The majority of recipes also call for sautéing the vegetables in a large saucepan, adding the lentils and cooking everything in copious amounts of water.   When the lentils are tender to the tooth, drain off the water and rinse.  “What, I asked myself, ”1) why would one cook vegetables for 35-40 minutes and 2) pour off all that flavor?”

I can understand using water if that’s the only liquid available.   However, I was using homemade duck stock and what wasn’t absorbed by the legumes, I didn’t want to pour down the drain.

I knew what I wasn’t going to do, but I didn’t have a Plan B when I started cooking these delightful gems.  I did, however, know that I had to come up with something that didn’t involve the drain.

After about 20 minutes at a gentle simmer, the liquid was evaporating and they were cooking nicely.  I tasted a few to determine how they were coming along.  They weren’t quite there yet so I added another cup of stock.  The trick, I realized was very much like cooking risotto, keep enough liquid to allow the lentils to cook, but not to have too much liquid left at the end.

When the lentils were almost tender and there was barely enough liquid, I covered the cooking vessel with a lid.   This allowed them to continue cooking without adding any more liquid.  When they are just tender, I removed the lid and allowed the remaining liquid to cook off.  Using a lid was the key and to taste, taste, taste!

The French are all about the “bouquet garni”, so before I started cooking I gathered a few herbs and tied them inside a couple of leek leaves.

Also, I implore you to use the best sherry vinegar, mustard, and olive oil your pocketbook will allow.  Quality ingredients do make a difference in the end, especially when adding to a simple dish like lentils or for vinaigrette.

I served the lentils alongside a link of lamb sausage and a frisée salad with hazelnut vinaigrette.  You could also serve them with duck confit or pâté and by all means enjoy a crusty baguette.

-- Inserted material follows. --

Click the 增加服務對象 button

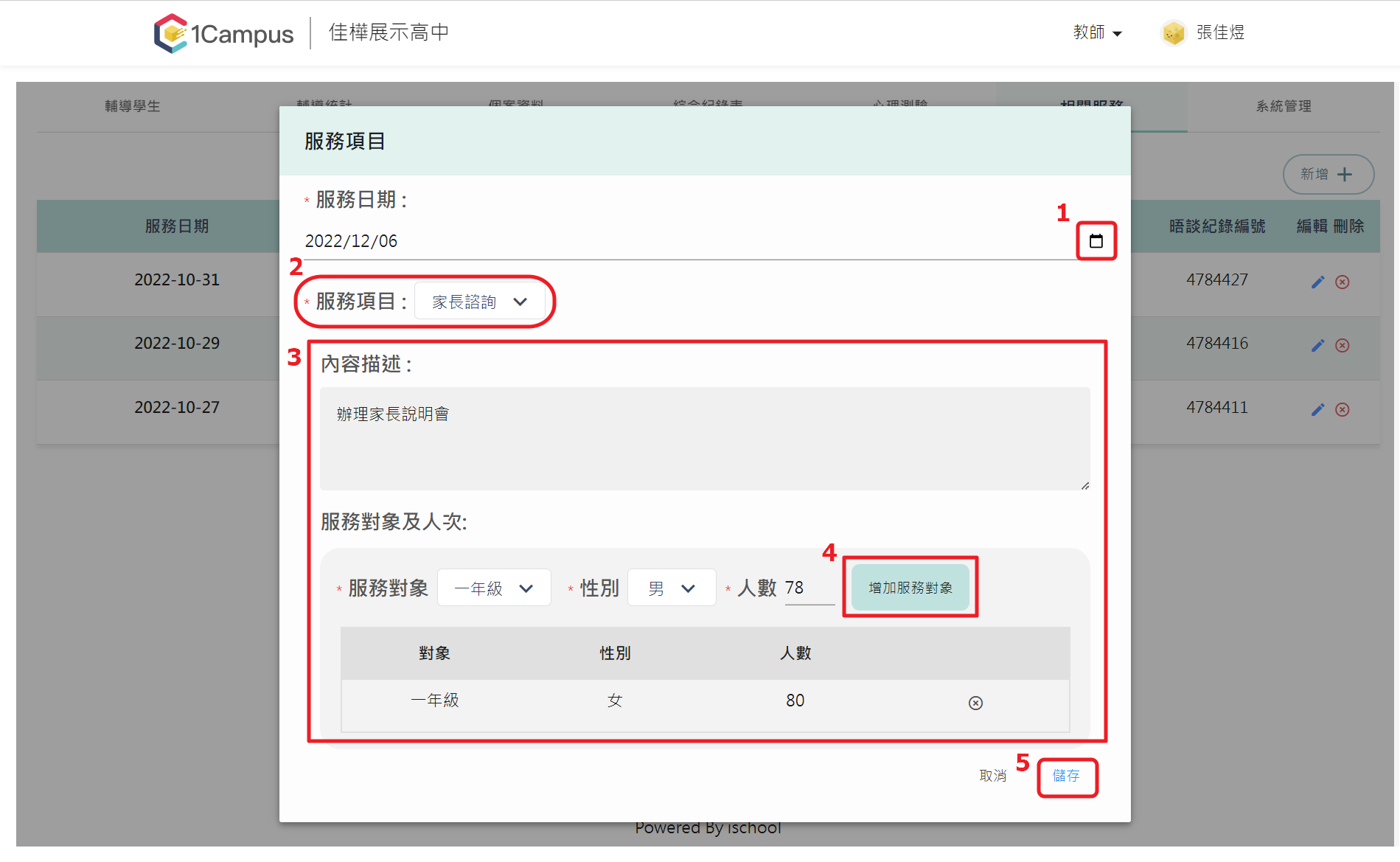910,588
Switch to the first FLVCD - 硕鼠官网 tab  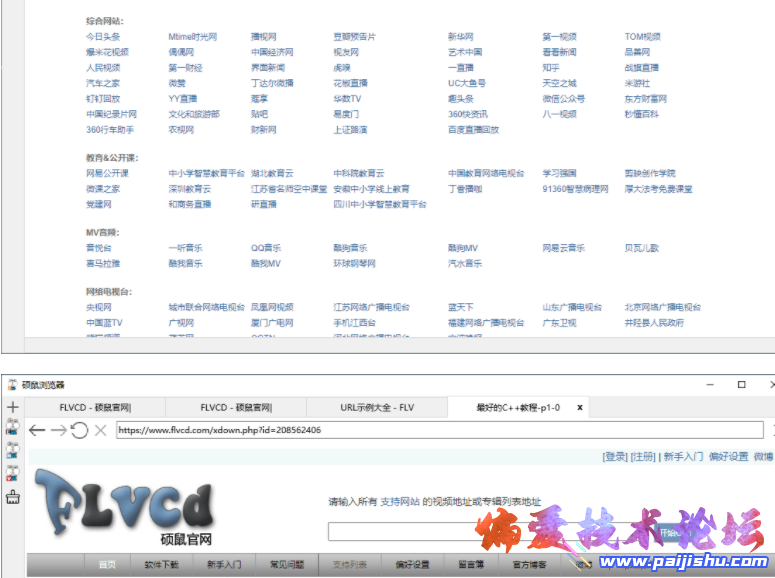tap(95, 407)
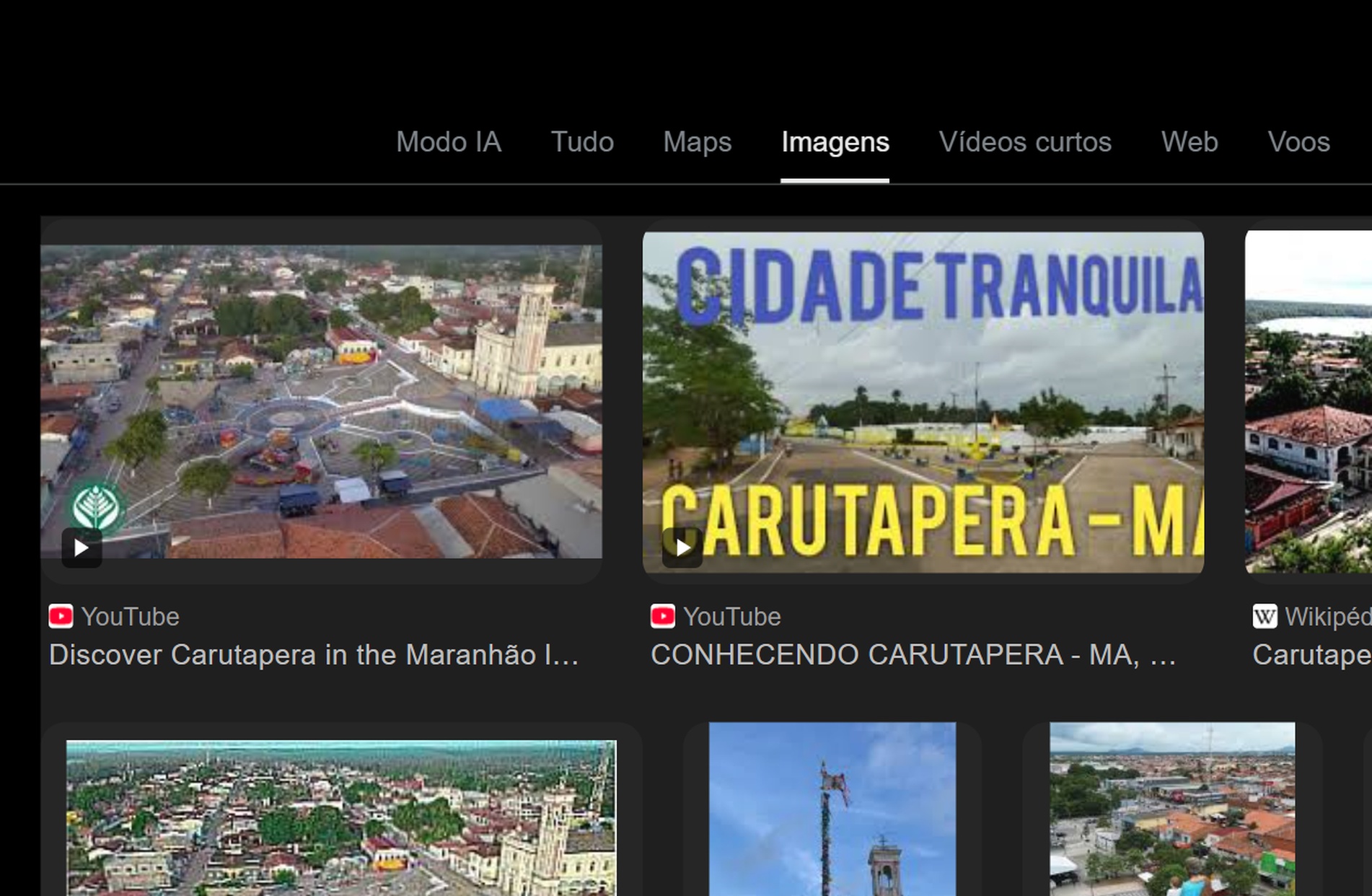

Bouquet garni (a couple of the large green leek leaves, rosemary sprig, 4 thyme sprigs, 4 parsley sprigs, 3 bay leaves), tied with cotton twine
10 ounces thick cut (1/4-inch if possible) bacon or lardon
1 medium leek
2 ½ cups (500 grams) Lentilles du Puy
1 medium onion, peeled and cut into ½-inch dice
4 medium carrots, peeled and cut into 1/2-inch dice
2 celery ribs, cut into 1/2-inch dice
3 medium cloves garlic, minced
1/2 teaspoon kosher salt or to taste
1 teaspoon freshly ground black pepper
1/3 – 1/2 cup extra virgin olive oil
1/4 cup minced fresh parsley leaves
4 or more cups duck or chicken stock, preferably homemade
1 – 2 tablespoons sherry vinegar
2 tablespoons whole grain mustard

Remove the outer leaves of the leek where it turns from white to green, reserving two large ones.

Lay the rosemary, thyme and parsley sprigs, and bay leaves in a leek leaf.  Top with another leek leaf and tie in a bundle with cotton twine.

Cut the bacon in ¼-inch strips across the grain. Set aside.

With the remaining leek, remove the root and cut in half length-wise and then into ¼-inch slices.  Add leeks to a bowl and cover with cold water.  Swish the leeks around to rinse, allowing any sand to fall to the bottom of the bowl.  Then, carefully lift out the leeks to drain in a sieve, leaving the sand and water behind.

In another bowl rinse the lentils, looking for and discarding any pebbles or other objects that shouldn’t be there.  Transfer the lentils and bouquet garni to a large saucepan, Dutch oven or French cocotte.

Add enough stock, to cover the lentils by a good 1/2-inch.  Bring to a simmer and cook stirring often.   The total cooking time should be between 30-40 minutes.

While the lentils are cooking, heat a medium sauté pan and add the bacon.  Cook until the bacon is crispy.  Remove the bacon to a plate lined with paper toweling.   Pour off all but 2 tablespoons of fat.

Heat the pan again and sauté the onion, carrots, celery, and leeks until carrots are barely tender.  Add the garlic and continue to cook another 30 seconds.  Remove from heat and set aside.

As soon as the lentils are cooked, turn off the heat.  Add the sautéed vegetables, sherry vinegar and mustard.  Stir to combine.  Serve warm or at room temperature.